> [Problem to work on] Restate all of the entries verbatim.

○ ○ ○ ○

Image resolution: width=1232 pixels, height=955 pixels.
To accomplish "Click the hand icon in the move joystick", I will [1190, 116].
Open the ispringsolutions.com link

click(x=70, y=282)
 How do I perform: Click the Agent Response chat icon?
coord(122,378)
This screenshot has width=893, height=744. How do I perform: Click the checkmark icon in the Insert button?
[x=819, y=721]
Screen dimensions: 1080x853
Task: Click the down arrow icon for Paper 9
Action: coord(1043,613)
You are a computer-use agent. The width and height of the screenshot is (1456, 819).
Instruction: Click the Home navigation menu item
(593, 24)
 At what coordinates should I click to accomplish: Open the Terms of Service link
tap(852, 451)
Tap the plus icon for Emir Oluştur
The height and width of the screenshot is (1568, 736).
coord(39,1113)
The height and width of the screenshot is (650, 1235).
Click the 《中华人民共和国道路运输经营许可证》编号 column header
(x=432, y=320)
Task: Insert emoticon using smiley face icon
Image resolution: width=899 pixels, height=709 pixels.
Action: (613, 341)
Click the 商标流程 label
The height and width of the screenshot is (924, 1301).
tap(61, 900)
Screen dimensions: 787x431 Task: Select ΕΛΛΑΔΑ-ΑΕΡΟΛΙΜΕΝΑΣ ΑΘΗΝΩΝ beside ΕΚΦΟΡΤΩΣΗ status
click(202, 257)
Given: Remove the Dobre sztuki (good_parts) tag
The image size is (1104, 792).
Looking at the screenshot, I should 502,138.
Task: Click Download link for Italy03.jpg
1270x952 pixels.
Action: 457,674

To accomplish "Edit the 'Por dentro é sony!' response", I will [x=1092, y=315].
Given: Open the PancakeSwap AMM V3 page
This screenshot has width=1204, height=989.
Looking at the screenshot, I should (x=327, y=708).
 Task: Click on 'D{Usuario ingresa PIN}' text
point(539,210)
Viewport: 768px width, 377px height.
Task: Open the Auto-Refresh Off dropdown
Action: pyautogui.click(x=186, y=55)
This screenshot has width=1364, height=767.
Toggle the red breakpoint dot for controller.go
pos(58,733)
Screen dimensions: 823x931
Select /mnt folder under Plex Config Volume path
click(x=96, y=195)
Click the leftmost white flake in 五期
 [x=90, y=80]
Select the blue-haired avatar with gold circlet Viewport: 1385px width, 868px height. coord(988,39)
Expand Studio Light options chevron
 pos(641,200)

○ ○ ○ ○

> [Solution for this task]
Image resolution: width=1232 pixels, height=955 pixels.
To accomplish "Click the hand icon in the move joystick", I will [1190, 116].
Open the ispringsolutions.com link

click(x=70, y=282)
 How do I perform: Click the Agent Response chat icon?
coord(122,378)
This screenshot has width=893, height=744. How do I perform: Click the checkmark icon in the Insert button?
[x=819, y=721]
Screen dimensions: 1080x853
Task: Click the down arrow icon for Paper 9
Action: coord(1043,613)
You are a computer-use agent. The width and height of the screenshot is (1456, 819).
Instruction: Click the Home navigation menu item
(593, 24)
 At what coordinates should I click to accomplish: Open the Terms of Service link
tap(852, 451)
Tap the plus icon for Emir Oluştur
The height and width of the screenshot is (1568, 736).
coord(39,1113)
The height and width of the screenshot is (650, 1235).
Click the 《中华人民共和国道路运输经营许可证》编号 column header
(x=432, y=320)
Task: Insert emoticon using smiley face icon
Image resolution: width=899 pixels, height=709 pixels.
Action: (613, 341)
Click the 商标流程 label
The height and width of the screenshot is (924, 1301).
tap(61, 900)
Screen dimensions: 787x431 Task: Select ΕΛΛΑΔΑ-ΑΕΡΟΛΙΜΕΝΑΣ ΑΘΗΝΩΝ beside ΕΚΦΟΡΤΩΣΗ status
click(202, 257)
Given: Remove the Dobre sztuki (good_parts) tag
The image size is (1104, 792).
Looking at the screenshot, I should 502,138.
Task: Click Download link for Italy03.jpg
1270x952 pixels.
Action: 457,674

To accomplish "Edit the 'Por dentro é sony!' response", I will [x=1092, y=315].
Given: Open the PancakeSwap AMM V3 page
This screenshot has width=1204, height=989.
Looking at the screenshot, I should (x=327, y=708).
 Task: Click on 'D{Usuario ingresa PIN}' text
point(539,210)
Viewport: 768px width, 377px height.
Task: Open the Auto-Refresh Off dropdown
Action: pyautogui.click(x=186, y=55)
This screenshot has width=1364, height=767.
Toggle the red breakpoint dot for controller.go
pos(58,733)
Screen dimensions: 823x931
Select /mnt folder under Plex Config Volume path
click(x=96, y=195)
Click the leftmost white flake in 五期
 [x=90, y=80]
Select the blue-haired avatar with gold circlet Viewport: 1385px width, 868px height. coord(988,39)
Expand Studio Light options chevron
 pos(641,200)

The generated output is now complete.